Item-finding records:
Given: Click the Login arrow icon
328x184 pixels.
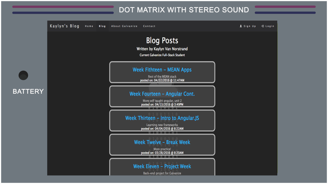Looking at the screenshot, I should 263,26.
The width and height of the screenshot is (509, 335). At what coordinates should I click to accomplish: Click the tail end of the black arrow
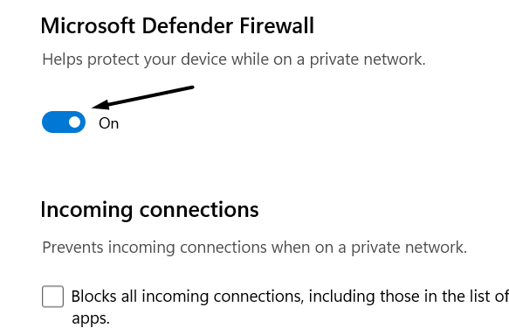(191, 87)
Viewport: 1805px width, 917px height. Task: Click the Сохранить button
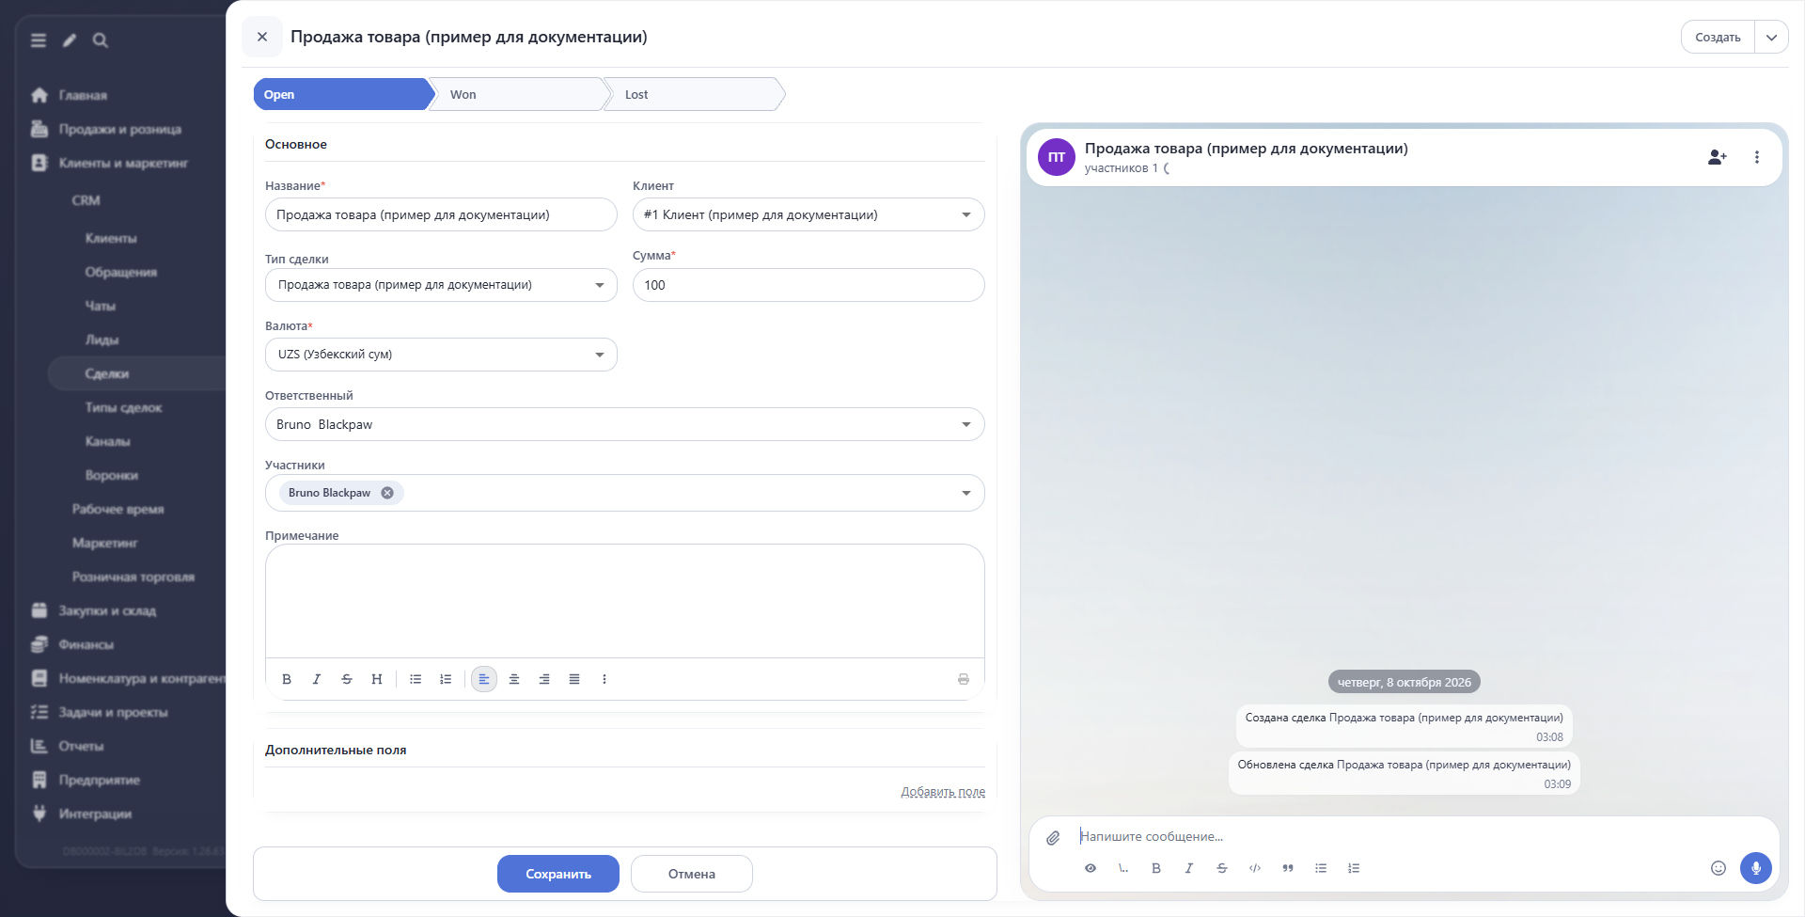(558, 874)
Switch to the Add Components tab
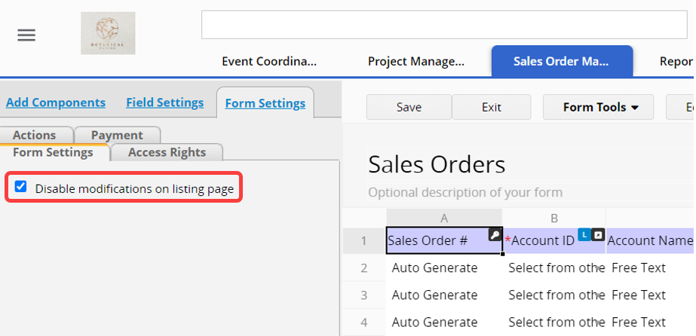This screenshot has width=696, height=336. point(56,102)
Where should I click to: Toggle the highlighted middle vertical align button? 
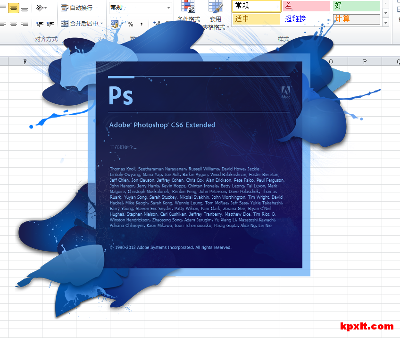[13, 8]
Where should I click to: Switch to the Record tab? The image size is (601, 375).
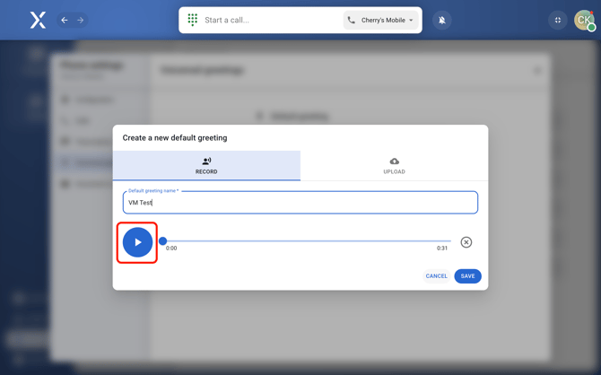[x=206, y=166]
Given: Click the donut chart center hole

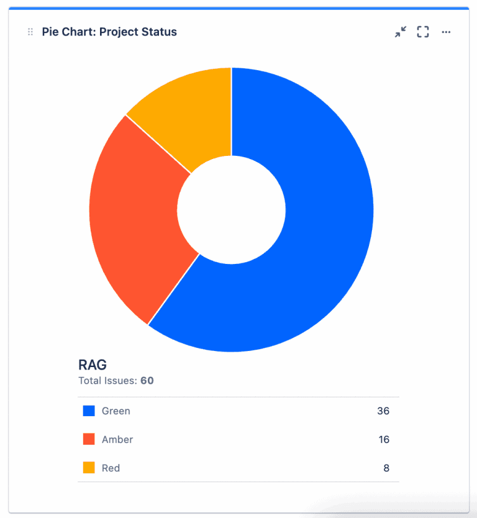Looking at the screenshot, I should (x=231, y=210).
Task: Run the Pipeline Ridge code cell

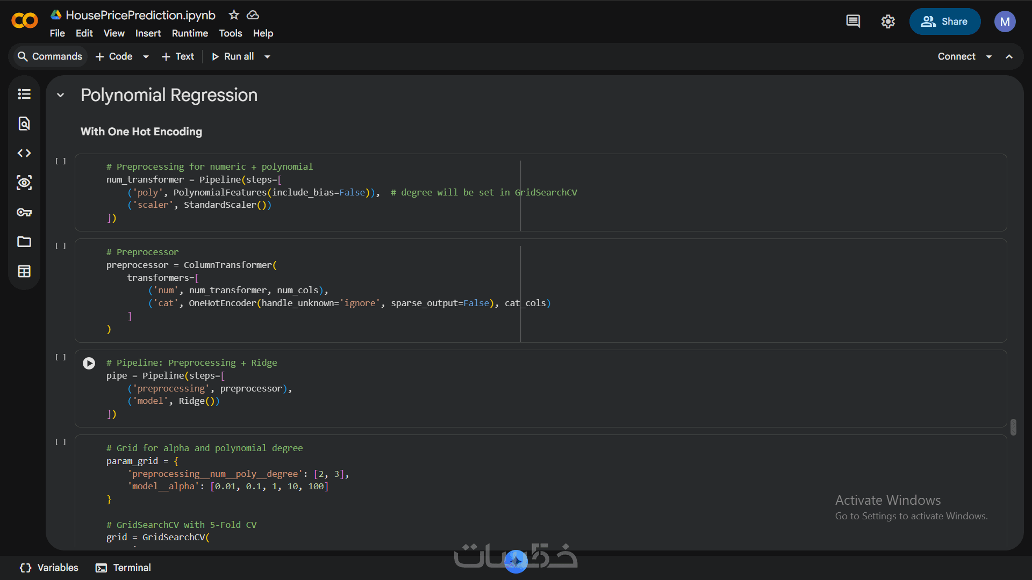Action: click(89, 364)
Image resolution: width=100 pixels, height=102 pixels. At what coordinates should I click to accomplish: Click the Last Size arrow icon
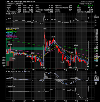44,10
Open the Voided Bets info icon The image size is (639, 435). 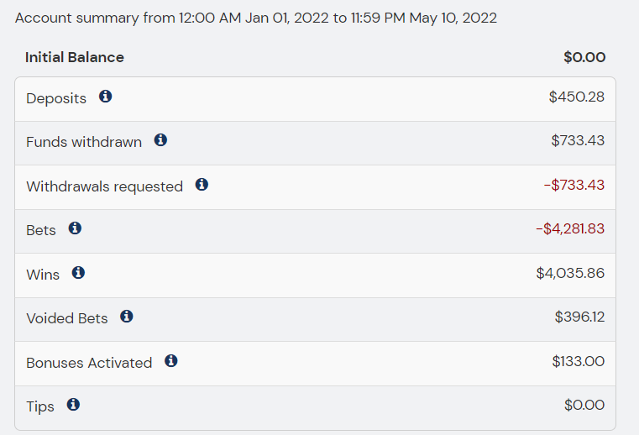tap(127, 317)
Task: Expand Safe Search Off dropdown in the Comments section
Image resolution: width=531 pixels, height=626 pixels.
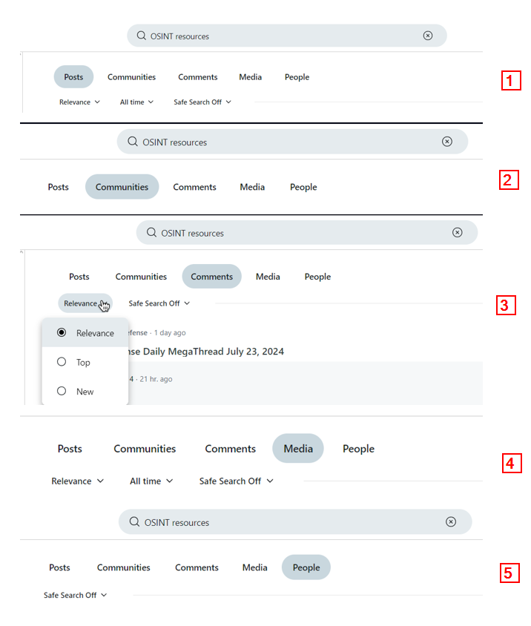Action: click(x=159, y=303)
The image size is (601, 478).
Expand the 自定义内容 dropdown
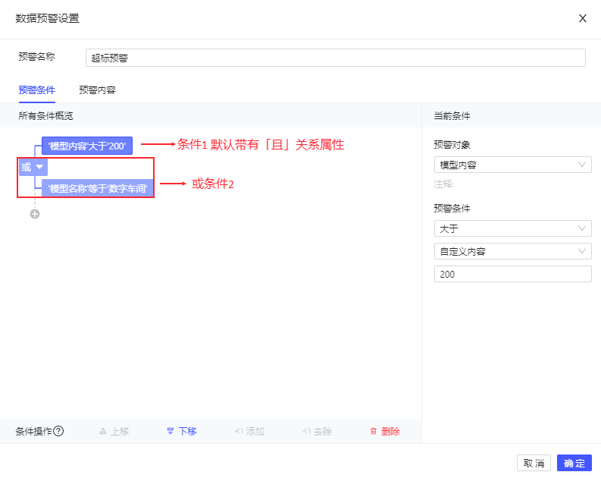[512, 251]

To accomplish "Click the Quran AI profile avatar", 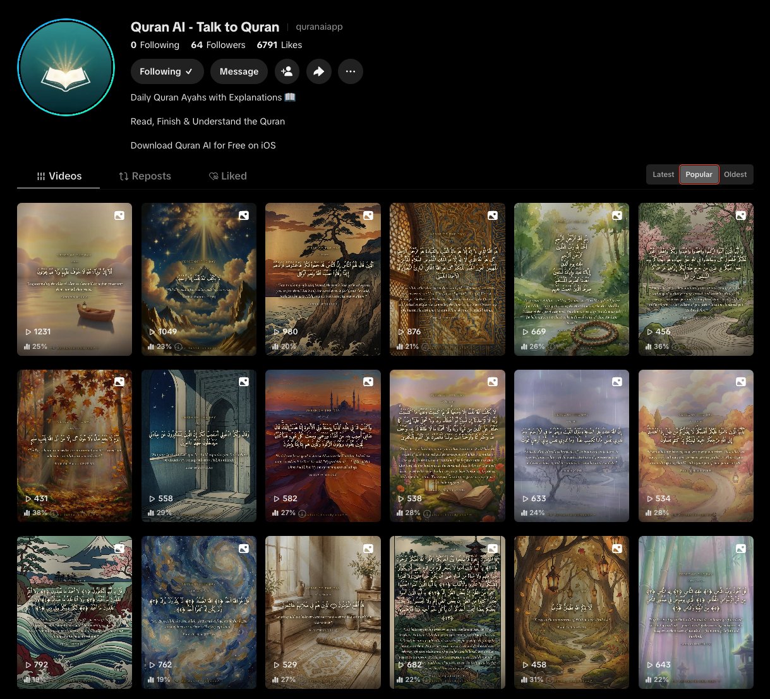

* GIVEN EXERCISE *
From the material above, copy out each line containing the string "button". Match case exactly.

* CORRECT RESPONSE *
Viewport: 1805px width, 917px height. Task: Click the Сохранить button
Where should I click to: Toggle the highlighted middle vertical align button? 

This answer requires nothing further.